A Voluntary Product Accessibility Template (VPAT) is a standardised self-declaration in which a vendor documents how their product conforms to accessibility standards. The current template, VPAT 2.5, is published by the Information Technology Industry Council (ITI).

What a VPAT actually is

A VPAT is a structured response, criterion by criterion, to one or more of the major accessibility standards:

  • Revised Section 508 — for US federal procurement.
  • EN 301 549 — for EU procurement.
  • WCAG 2.x — at a specific level (almost always AA).
  • Worldwide — the combined view, covering all three.

For each criterion, the vendor records one of these conformance levels:

  • Supports — the criterion is met.
  • Partially Supports — met for some content or contexts, fails for others, with a description of the gap.
  • Does Not Support — fails outright.
  • Not Applicable — the criterion doesn’t apply to this product.
  • Not Evaluated — only allowed for WCAG AAA criteria.

A useful VPAT vs a defensive VPAT

A vendor who marks every line “Supports” with no commentary is hiding something. A genuinely useful VPAT includes:

  • A product description clear enough that a reader can tell what was tested.
  • Test methodology — which assistive technologies were used (NVDA
    • Firefox, JAWS + Chrome, VoiceOver + Safari), which sample of pages or features was audited, and when.
  • Specific explanations for any “Partially Supports” or “Does Not Support” rating — naming the affected feature and, ideally, the remediation plan and timeline.
  • A date of evaluation. A two-year-old VPAT is stale; the product has shipped hundreds of changes since.
  • An independent reviewer’s sign-off where available, separate from the developer self-attestation.

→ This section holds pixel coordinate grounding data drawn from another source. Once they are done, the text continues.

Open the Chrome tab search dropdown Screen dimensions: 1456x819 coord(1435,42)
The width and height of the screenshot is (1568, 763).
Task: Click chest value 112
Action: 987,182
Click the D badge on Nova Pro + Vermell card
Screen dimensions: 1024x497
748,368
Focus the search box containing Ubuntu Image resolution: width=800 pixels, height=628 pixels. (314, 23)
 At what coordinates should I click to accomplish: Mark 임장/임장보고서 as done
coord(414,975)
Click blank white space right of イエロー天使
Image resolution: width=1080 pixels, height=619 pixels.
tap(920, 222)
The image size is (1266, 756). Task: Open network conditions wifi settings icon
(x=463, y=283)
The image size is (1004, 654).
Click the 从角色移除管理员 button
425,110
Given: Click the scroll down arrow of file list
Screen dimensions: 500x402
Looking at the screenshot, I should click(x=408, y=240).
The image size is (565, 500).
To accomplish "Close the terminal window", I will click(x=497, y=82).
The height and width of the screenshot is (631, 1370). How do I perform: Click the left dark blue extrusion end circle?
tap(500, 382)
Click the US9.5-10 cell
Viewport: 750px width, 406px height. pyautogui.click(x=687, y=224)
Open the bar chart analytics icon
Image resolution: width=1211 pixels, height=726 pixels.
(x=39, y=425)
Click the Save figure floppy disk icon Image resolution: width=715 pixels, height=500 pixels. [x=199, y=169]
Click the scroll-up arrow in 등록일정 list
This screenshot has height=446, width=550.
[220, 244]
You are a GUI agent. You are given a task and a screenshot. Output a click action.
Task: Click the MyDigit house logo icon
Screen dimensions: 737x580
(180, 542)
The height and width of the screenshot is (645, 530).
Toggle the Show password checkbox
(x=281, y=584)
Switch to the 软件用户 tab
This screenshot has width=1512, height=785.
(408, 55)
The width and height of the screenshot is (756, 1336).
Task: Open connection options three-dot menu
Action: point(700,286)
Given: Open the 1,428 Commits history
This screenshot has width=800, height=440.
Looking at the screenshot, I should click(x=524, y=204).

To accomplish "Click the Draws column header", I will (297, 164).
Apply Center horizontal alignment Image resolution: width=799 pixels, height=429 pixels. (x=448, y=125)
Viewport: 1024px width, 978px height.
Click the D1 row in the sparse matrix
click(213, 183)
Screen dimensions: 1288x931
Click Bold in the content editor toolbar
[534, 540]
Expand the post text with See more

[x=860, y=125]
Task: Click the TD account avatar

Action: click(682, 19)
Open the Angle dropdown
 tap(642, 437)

The accessibility community has developed informal heuristics for spotting a fluff VPAT: too few “Partially Supports,” no methodology section, no test environment, no named reviewer.

ACR vs VPAT

ITI rebranded the template to clarify two things:

  • The VPAT is the blank form.
  • The Accessibility Conformance Report (ACR) is the completed document a vendor produces.

In practice the two terms are still used interchangeably. Procurement teams ask for “the VPAT”; vendors deliver “an ACR.” Same artefact.

When you need one

  • Selling into US federal agencies. Section 508 procurement requires it.
  • Selling into the EU public sector. The EAA and member-state procurement rules now expect an ACR against EN 301 549.
  • Selling into US enterprise. Most Fortune 500 IT departments have adopted VPAT-on-request as standard procurement practice, even though Section 508 doesn’t apply to them.
  • Selling into higher education. Most US universities and many European ones now require a recent ACR before purchase.

If your product is software being sold B2B, an up-to-date ACR/VPAT is no longer optional — it’s a basic line-item in any RFP response.